Deskundige uitleg: Mensen met dementie kunnen last hebben van verlatingsangst, wat betekent dat ze zich onzeker en angstig voelen als er niemand bekenden om hen heen is . Omdat mensen met dementie vergeetachtig zijn, vergeten ze dat ze eerder hebben gebeld of dezelfde vragen hebben gesteld, zelfs 5 minuten geleden.
Mensen met dementie ervaren veranderingen in hoe ze dingen waarnemen. Dit omvat mispercepties en misidentificaties, hallucinaties, waanideeën en tijdverschuivingen .
Diabetes en hart- en vaatziekten zijn risicofactoren voor dementie. Daarnaast lijken vezels ook nog bij te dragen aan het verminderen van ontstekingen in het lichaam. Ook ontstekingen spelen vaak een rol bij dementie.
Achterdocht is een van de eerste gedragsveranderingen bij dementie. Uw naaste raakt in de war omdat hij/zij situaties niet goed meer kan inschatten. Uw naaste raakt spullen kwijt en herkent anderen niet meer. Doordat grip op de wereld verminderd, kan achterdocht ontstaan.
Bij verbale agressie kan het gaan om schreeuwen, vloeken, maar ook om het maken van denigrerende opmerkingen. Dit komt voornamelijk door frustratie die speelt bij dementie. Hier is vooral sprake van wanneer ouderen zich nog in het beginstadium bevinden, en zich bewust zijn van het feit dat de ziekte ze verandert.
Dramatische persoonlijkheidsveranderingen zoals dwalen, verdwalen of wantrouwen jegens familieleden, komen vaak voor. Velen kunnen zich geen naaste familieleden herinneren, maar weten dat ze bekend zijn. De duur van fase 6 is ongeveer tweeënhalf jaar .

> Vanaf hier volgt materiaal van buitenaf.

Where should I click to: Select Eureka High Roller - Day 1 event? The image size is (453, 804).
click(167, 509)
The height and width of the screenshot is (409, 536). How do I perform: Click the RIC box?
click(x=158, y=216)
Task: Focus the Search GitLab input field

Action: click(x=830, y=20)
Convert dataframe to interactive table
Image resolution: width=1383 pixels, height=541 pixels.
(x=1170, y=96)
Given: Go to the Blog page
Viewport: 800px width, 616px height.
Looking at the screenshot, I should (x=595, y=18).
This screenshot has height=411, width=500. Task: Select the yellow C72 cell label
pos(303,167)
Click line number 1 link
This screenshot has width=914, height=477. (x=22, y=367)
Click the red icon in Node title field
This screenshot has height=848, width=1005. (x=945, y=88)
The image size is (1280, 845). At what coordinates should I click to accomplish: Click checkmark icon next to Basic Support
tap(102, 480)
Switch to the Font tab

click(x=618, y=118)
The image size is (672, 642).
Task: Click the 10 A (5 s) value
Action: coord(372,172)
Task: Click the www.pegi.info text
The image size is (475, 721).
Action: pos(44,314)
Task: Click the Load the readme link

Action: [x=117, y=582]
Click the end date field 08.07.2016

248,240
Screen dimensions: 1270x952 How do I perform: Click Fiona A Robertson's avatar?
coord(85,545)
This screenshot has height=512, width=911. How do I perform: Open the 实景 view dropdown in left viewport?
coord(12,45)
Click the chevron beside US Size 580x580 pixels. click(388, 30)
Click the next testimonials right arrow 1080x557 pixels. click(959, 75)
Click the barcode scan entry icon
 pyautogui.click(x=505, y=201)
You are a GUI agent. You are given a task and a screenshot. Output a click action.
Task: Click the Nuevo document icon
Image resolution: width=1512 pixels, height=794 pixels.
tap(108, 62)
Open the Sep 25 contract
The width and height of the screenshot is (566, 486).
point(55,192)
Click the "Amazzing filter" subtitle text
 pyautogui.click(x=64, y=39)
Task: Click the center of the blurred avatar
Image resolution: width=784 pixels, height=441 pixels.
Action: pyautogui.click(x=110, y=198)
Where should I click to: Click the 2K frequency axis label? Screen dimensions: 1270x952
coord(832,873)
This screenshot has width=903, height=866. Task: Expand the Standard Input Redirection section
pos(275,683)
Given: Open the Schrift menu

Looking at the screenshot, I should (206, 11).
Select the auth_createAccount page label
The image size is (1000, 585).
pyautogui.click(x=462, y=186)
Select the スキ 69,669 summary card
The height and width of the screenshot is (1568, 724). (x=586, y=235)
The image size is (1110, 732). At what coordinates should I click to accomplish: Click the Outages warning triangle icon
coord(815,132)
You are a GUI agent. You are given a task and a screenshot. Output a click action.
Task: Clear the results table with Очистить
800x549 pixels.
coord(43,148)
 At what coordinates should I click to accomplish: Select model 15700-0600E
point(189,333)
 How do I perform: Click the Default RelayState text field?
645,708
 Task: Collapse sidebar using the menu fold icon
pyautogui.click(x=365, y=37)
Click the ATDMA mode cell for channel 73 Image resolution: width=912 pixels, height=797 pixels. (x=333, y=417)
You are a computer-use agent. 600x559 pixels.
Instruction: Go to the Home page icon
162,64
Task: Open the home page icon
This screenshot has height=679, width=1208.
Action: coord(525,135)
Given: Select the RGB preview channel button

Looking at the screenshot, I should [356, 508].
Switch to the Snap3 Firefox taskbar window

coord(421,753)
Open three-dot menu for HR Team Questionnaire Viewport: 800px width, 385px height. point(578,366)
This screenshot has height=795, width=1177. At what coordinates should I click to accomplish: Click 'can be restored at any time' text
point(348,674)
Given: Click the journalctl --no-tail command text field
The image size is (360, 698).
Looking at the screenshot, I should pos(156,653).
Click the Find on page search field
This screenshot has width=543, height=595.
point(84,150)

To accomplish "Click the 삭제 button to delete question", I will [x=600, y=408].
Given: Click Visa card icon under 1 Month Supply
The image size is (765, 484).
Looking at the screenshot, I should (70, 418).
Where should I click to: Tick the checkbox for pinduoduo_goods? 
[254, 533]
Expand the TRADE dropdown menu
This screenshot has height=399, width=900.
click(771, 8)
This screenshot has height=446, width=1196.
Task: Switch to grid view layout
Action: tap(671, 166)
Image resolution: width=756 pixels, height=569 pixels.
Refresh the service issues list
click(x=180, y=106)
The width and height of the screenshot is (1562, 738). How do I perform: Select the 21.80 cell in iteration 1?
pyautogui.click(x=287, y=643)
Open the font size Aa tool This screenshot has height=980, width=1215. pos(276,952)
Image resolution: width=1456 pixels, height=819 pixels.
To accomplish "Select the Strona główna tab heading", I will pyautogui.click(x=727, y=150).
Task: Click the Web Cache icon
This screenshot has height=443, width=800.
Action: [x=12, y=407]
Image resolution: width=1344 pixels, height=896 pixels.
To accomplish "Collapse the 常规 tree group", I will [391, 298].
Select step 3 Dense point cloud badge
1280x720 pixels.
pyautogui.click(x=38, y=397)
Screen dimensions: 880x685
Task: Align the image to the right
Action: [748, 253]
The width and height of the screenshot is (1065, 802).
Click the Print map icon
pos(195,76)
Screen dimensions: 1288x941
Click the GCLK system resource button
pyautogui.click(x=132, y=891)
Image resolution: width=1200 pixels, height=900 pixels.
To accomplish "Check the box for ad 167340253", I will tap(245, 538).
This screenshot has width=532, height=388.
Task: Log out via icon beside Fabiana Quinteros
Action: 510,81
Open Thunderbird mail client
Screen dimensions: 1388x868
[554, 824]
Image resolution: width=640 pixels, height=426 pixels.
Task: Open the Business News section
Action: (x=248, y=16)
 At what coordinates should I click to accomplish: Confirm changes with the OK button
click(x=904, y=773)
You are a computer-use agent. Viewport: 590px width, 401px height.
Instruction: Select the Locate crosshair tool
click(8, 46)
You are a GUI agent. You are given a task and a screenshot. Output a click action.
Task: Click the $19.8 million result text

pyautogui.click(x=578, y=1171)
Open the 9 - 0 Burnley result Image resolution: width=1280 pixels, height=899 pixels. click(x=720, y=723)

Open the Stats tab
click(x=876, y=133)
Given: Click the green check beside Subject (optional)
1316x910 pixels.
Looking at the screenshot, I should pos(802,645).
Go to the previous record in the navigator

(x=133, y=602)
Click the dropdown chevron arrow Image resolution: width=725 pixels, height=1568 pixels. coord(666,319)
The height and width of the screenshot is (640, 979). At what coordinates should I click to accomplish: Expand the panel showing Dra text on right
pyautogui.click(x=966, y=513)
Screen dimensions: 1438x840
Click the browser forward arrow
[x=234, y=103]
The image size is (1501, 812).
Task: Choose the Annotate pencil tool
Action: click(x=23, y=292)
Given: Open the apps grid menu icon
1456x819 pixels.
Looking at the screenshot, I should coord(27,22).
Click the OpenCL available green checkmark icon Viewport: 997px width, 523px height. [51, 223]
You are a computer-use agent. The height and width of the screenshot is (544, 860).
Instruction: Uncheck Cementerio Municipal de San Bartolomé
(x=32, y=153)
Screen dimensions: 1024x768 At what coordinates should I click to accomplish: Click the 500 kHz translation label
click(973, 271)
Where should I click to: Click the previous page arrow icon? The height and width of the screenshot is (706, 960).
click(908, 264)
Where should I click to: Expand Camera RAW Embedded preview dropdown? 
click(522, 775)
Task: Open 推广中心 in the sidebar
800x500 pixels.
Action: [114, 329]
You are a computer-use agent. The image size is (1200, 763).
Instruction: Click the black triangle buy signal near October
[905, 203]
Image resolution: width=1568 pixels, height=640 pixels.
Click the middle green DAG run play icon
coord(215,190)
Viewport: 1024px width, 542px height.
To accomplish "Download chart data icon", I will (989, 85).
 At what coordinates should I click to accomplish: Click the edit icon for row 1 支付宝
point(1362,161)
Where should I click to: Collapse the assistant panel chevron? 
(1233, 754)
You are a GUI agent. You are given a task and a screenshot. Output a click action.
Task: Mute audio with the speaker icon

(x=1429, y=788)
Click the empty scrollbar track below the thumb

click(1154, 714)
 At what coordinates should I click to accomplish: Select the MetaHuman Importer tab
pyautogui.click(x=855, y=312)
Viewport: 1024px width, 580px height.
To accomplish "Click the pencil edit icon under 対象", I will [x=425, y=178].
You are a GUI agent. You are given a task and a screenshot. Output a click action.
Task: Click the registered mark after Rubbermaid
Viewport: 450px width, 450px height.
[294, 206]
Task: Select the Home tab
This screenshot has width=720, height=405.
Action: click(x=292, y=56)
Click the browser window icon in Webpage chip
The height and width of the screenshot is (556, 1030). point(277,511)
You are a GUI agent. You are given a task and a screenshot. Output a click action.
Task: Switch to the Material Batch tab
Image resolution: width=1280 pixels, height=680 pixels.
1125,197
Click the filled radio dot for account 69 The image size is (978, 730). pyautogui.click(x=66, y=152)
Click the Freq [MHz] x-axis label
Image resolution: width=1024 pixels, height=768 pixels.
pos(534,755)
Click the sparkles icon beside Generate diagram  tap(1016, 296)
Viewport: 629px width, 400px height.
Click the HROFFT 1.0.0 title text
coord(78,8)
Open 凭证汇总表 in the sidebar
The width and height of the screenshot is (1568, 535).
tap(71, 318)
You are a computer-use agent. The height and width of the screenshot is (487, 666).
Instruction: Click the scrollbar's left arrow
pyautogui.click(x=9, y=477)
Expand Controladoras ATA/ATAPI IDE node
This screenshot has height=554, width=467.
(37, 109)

Het ziekteverloop van Lewy body dementie is nog niet heel duidelijk. Dat komt doordat de ziekte nog niet zo lang bekend is. De symptomen lijken in veel gevallen op die van ziekte van Alzheimer en Parkinson. Maar iemand met Lewy body dementie gaat meestal sneller achteruit dan iemand met alzheimer.
Vaak wordt gedacht dat het dan ook om de laatste dagen van iemands leven gaan. Maar dat is lang niet altijd zo: de palliatieve fase bij dementie kan wel 6 tot 8 jaar duren. Dat is dus een lange periode, waarin heel veel is veranderd. Niet alleen in het leven van uw naaste met dementie, ook in uw eigen leven.
Laatste fase alzheimer
De persoon herkent bekende voorwerpen, mensen of plekken niet meer. Ook plekken die heel bekend waren of mensen die heel dichtbij staan. Verder kan iemand in de laatste fase van de ziekte van Alzheimer: moeite krijgen met kauwen en met slikken.
Bij mensen die gaan sterven is een stokkende en onregelmatige ademhaling meestal een teken dat de dood snel dichterbij komt. De ademhaling valt dan regelmatig stil om daarna met een diepe zucht weer op gang te komen. De tijd tussen de ademteugen wordt langer en langer, soms wel tot een halve minuut.
Frequent en lang slapen overdag komt veel voor bij de ziekte van Alzheimer. Dat komt doordat stoornissen in de hersenen het slaap-waakritme ontregelen. Amerikaanse onderzoekers gingen na of middagdutjes een aanwijzing kunnen zijn om later de ziekte van Alzheimer te ontwikkelen (1).
Veel mensen met dementie worden rusteloos en kunnen wiebelen of heen en weer lopen . Ze kunnen constant hun handen wringen, aan hun kleding trekken of zichzelf op ongepaste wijze aanraken in het openbaar. Dit kan komen door pijn of ongemak, behoefte aan het toilet, behoefte aan meer fysieke activiteit of problemen met hun omgeving.
Kenmerken van dementie
gedragsverandering, bijvoorbeeld ongeduldiger worden, of woedeaanvallen;problemen met dagelijkse handelingen, zoals boodschappen doen of het bedienen van een computer.